Amidst COVID-19, some fall sports such as soccer, field hockey and cross country were able to have a season with implemented precautions. Other sports like football and volleyball have to wait until their Fall-II season in March to play games. With the fall sports season officially over, student-athletes at Wayland High School often train for the upcoming sports season or focus on academics.
Before the fall season began, athletes and coaches were informed of the new “COVID-19 rules” that would affect how the sport is played. Wearing a mask was mandatory for every sport and although athletes were worried about breathing in them, many believe it became much easier with time.
“I think the COVID-19 rules sounded much worse on paper than they were in reality,” junior Andrew Zhao said. “They weren’t very difficult to adapt to, but there definitely was a learning curve over the course of a few games and practices.”
With the impending winter sports season on many student-athletes’ minds, some are eager to jump right back into sports that they have not played in a long time.
“I’m going to dive right into cross country ski training again,” senior Tali Wong said. “Skiing is a sport that I train for all year except during the soccer season, so I can’t get back into it soon enough.”
Nordic skiing is one of the few sports that are easy to be socially distant.

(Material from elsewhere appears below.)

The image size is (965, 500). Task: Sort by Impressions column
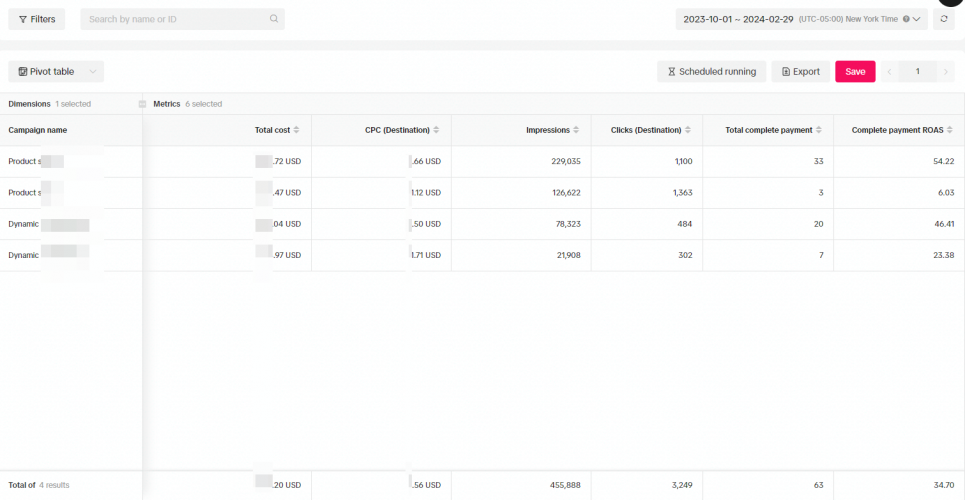(576, 130)
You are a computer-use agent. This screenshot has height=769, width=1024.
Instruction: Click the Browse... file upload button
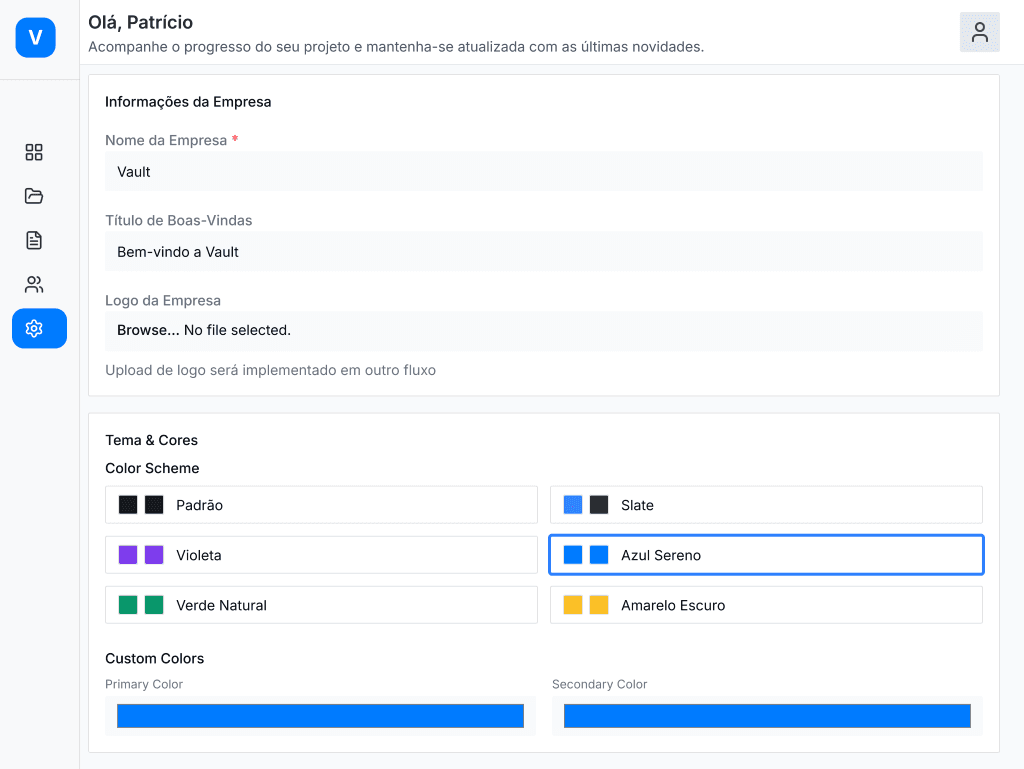click(x=148, y=330)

During the races, the course can be wide and the skiers are spread out during the race, depending on their times.
“Now that our soccer season has come to a close, I will be focusing mainly on conditioning for the cross country ski team at the high school,” Zhao said. “We mainly train by going on long-distance runs that should be possible with masks on. When we get on the snow, we should be able to distance ourselves pretty well.”

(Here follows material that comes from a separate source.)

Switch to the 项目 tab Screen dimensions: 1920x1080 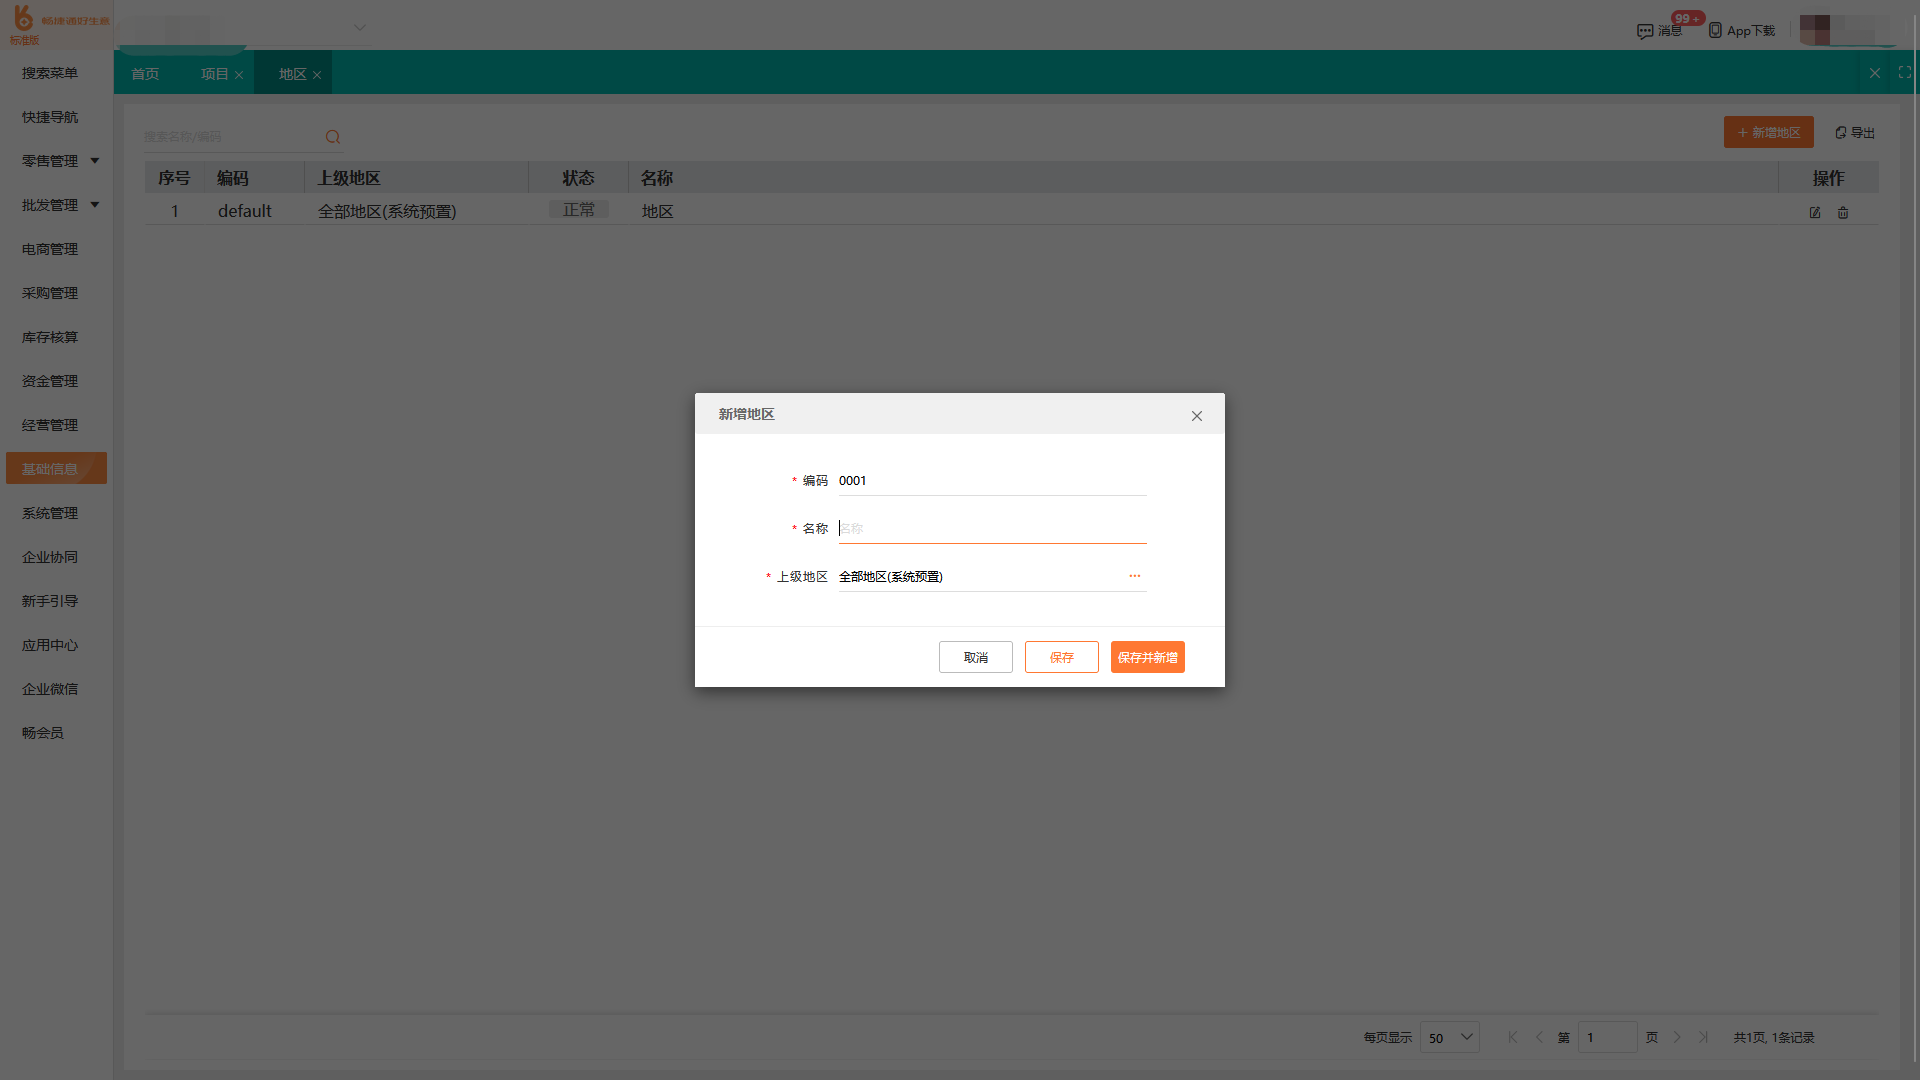(214, 74)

Just like Nordic skiing, one fall sport that could distance easily was cross country running. At the meets, each racer started at different times, and their times were calculated at the end to see who won.
“When we ran races, it was only against one team and we started with one person from the other team,” senior Maleeha Javed said. “Two people would start every 40 seconds in order to avoid people running close to each other. It was a completely new experience because we usually would just start with everybody all at once, but I am glad we were able to do it.”
During the one to two months between the different sports seasons, many athletes who do track, basketball, skiing and wrestling stay fit by going on runs, participating in club teams and spending time at the gym.
“For me, going from cross country running to indoor track, it is important I keep my stamina up,” Javed said. “I intend to keep in shape by going on long runs outdoors when possible or on a treadmill.”
The athletes that train on club teams as well may have a busier schedule during the offseason regarding the amount of time spent training.
“I’m on a club ski team called Eastern Mass Nordic and we train pretty much all year, and I race with them in the winter,” Wong said. “The dry land training for skiing is mostly running, technique drills and strength training. There’s also this thing called roller skiing which is somewhat like rollerblading that we do in the offseason.”
Although a big focus during the offseason is preparing for the upcoming season, many student-athletes are focused on academics a great deal as well. For many seniors, they are focusing on grades and applying to colleges while also preparing for their next sport.
“I definitely think now that fall sports have ended, besides running I am going to keep working on college applications and focus more of my time studying,” Javed said.